Le schéma est limpide : il y a d’une part les démons du sexe hardcore ; d’autre part une introspection qui ne semble pas trouver de repos.

Le film raconte le rapport excessif de Rocco au hard. Il le montre complètement dépassé et pleinement conscient de l’être. Quand il essayait de mettre le porno entre paranthèses, il allait trois fois par jours aux putes. Quand il faisait le deuil de sa mère, il a eu une pulsion sexuelle brutale avec une femme d’un autre âge. Quand il tourne ses films, il entre dans un état second, d’une grande brutalité, qui est d’autant plus déroutant lors d’un visionnage collectif sur grand écran.

En miroir, il y a l’introspection. Cette quête dont les excès sont la cause ou la conséquence, ou les deux. Rocco éclate en sanglot toutes les dix minutes. En frappant dans un sac de boxe, en écoutant son fils formuler sa fierté, en évoquant son démon face caméra. Il s’interroge sur lui-même en questionnant le deuil de sa mère, l’absence de son père, la perception qu’ont ses fils de lui-même, son besoin vital d’avoir sa femme auprès de lui… et finalement il s’interroge en faisant ce film-là. Car ce qui est projeté sur grand écran, ce que l’on regarde, c’est l’objet ultime du sujet qu’il traite. C’est un nouvel excès, un nouveau coup de poker, une nouvelle tentative de trouver enfin qui il est.

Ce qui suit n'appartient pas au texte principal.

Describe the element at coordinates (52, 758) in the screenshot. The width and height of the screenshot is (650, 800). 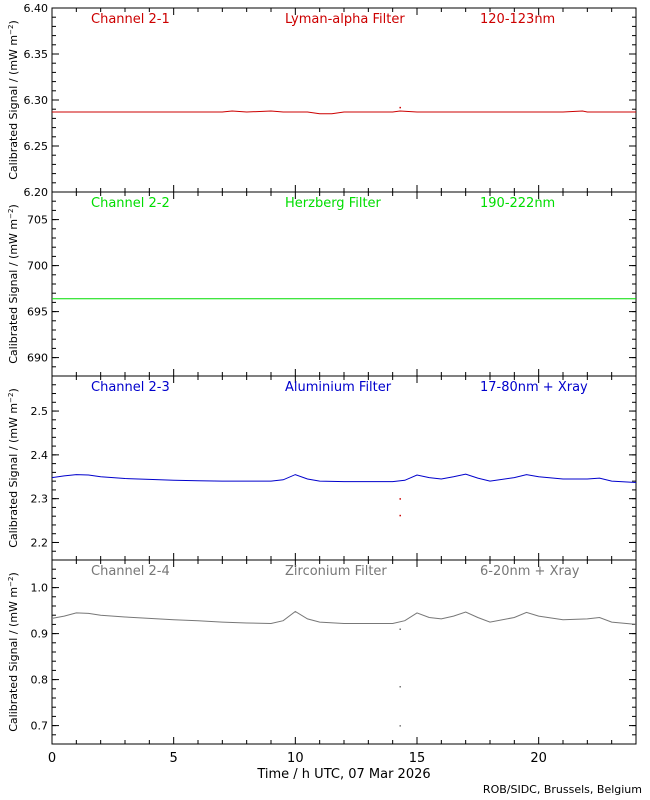
I see `x-tick-label: 0` at that location.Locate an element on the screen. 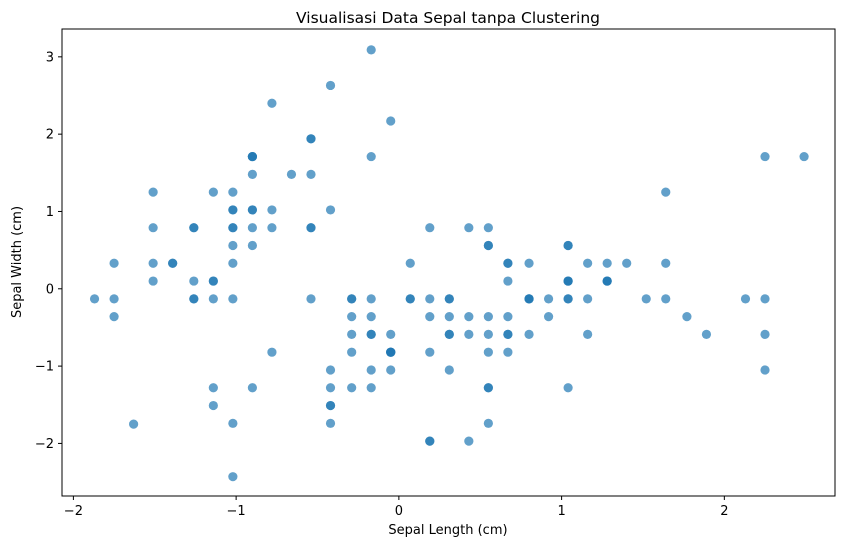 Image resolution: width=844 pixels, height=547 pixels. y-axis-ticks: −2 −1 0 1 2 3 is located at coordinates (48, 251).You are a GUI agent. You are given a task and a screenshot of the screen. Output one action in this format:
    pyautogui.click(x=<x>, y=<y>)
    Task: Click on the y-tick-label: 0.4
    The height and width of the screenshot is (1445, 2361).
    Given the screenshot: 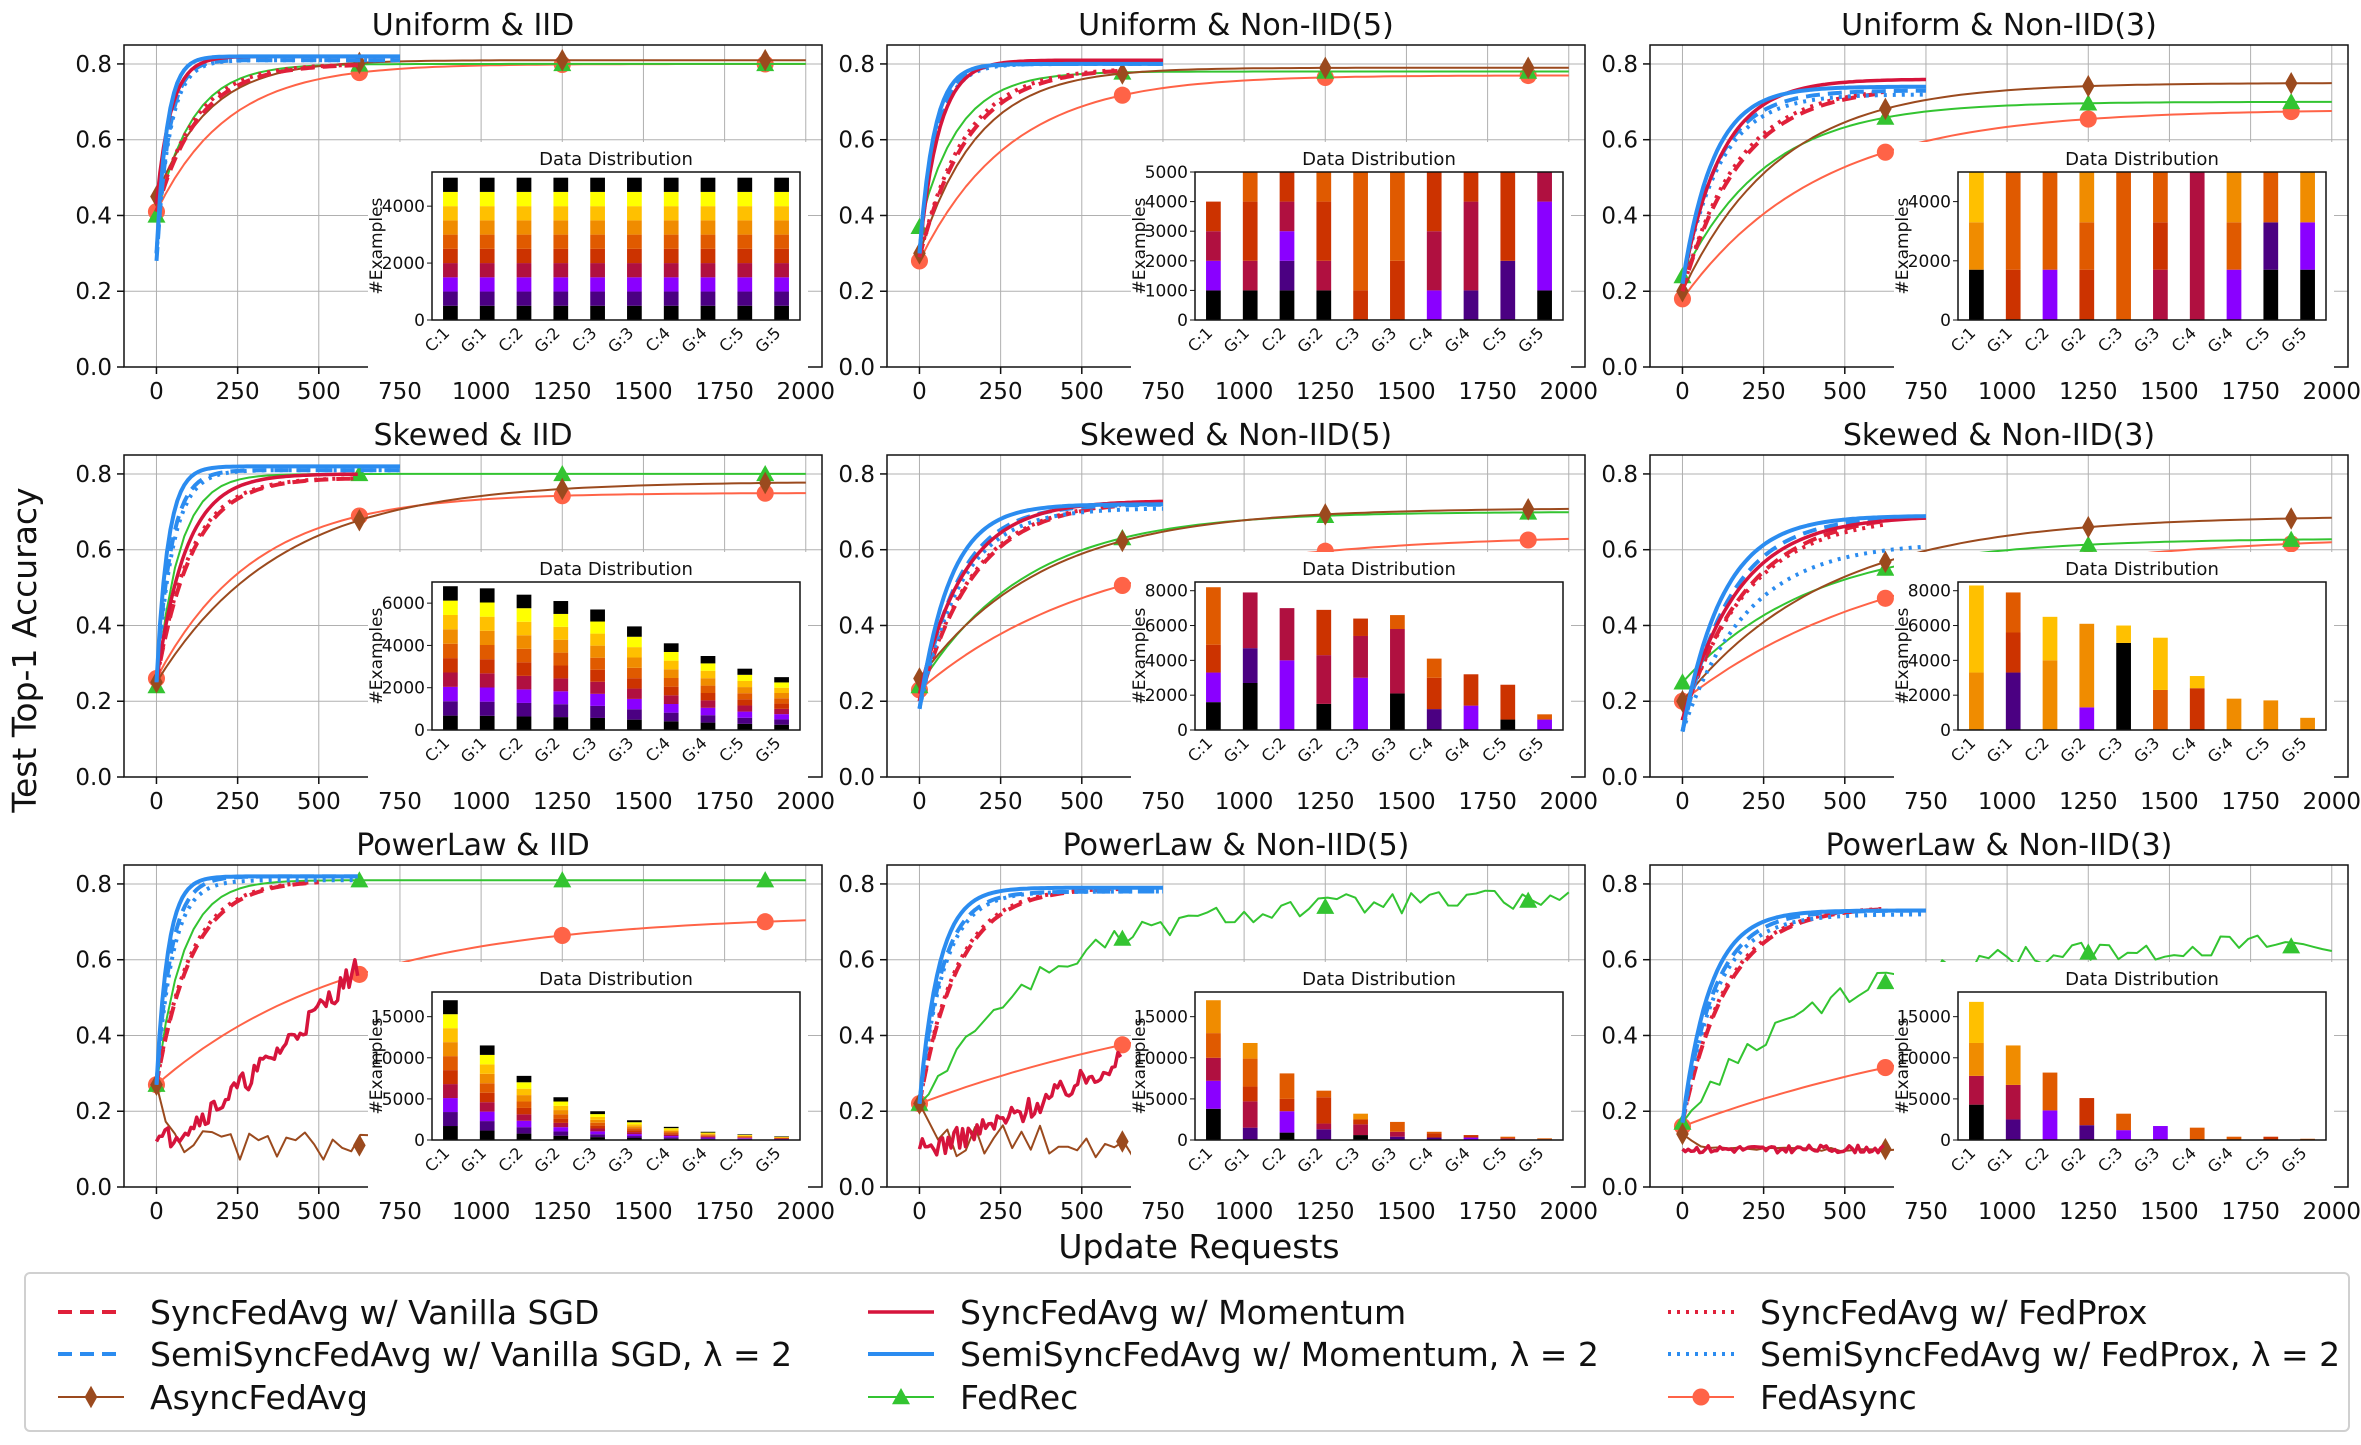 What is the action you would take?
    pyautogui.click(x=856, y=1036)
    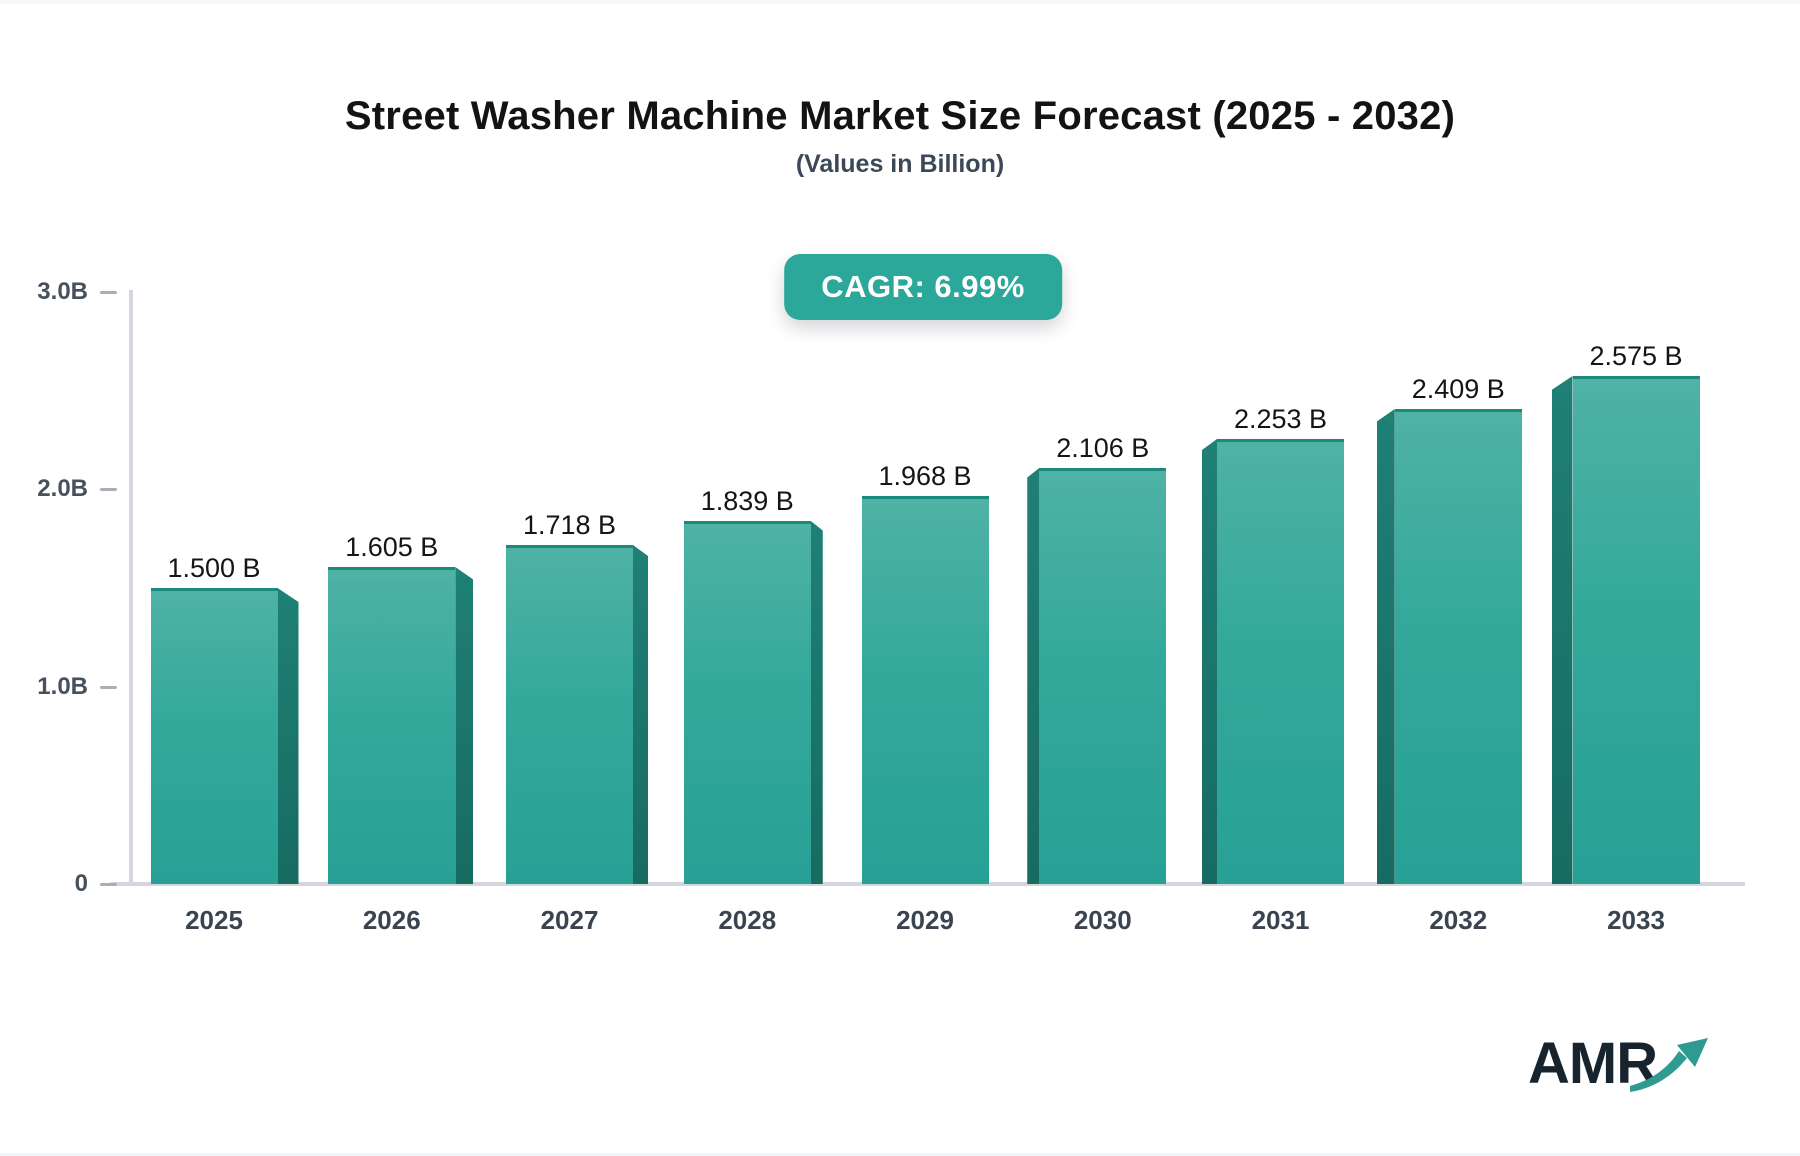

Rocco est-il vulnérable car il a un rapport excessif au sexe ou l’inverse ?

Ce paradoxe est bien classique au cinéma et dans la littérature. Pour reprendre les exemples précédents, Jesse James est-il introspectif car il a un rapport brutal au banditisme, ou l’inverse ? Don Drapper opère-t-il une fuite en avant car il a un rapport insolvable au couple et à la filiation, ou l’inverse ? Jep Gambardella et Marcello Rubini sont-ils fragiles car ils ont un rapport déglingué à la teuf et à la création, ou l’inverse ? Holden Caulfield s’abandonne dans les rues de New-York car il a un rapport insupportable à l’école et à l’autorité, ou l’inverse ?

On s’attendrait presque à une réponse, pour Rocco et les autres, mais elle ne vient pas. Si elle existait, pourquoi fabriquerait-on des films et des livres ?

Rocco ne trouve pas de salut. Il n’y a pas de truc, pas d’astuce finale. Il essaie bien de magnifier son départ à la retraite avec un dernier film mythique, mais on sait bien que ses démons le rattraperont bien vite. Il l’a lui-même avoué au cours du film en évoquant les travelos qu’il va voir quand il met ses tournages en pause. Alors on le quitte comme on l’a vu au discours introductif : vulnérable et excessif.

Finalement, peu importe qui de l’œuf ou de la poule, même dans le porno.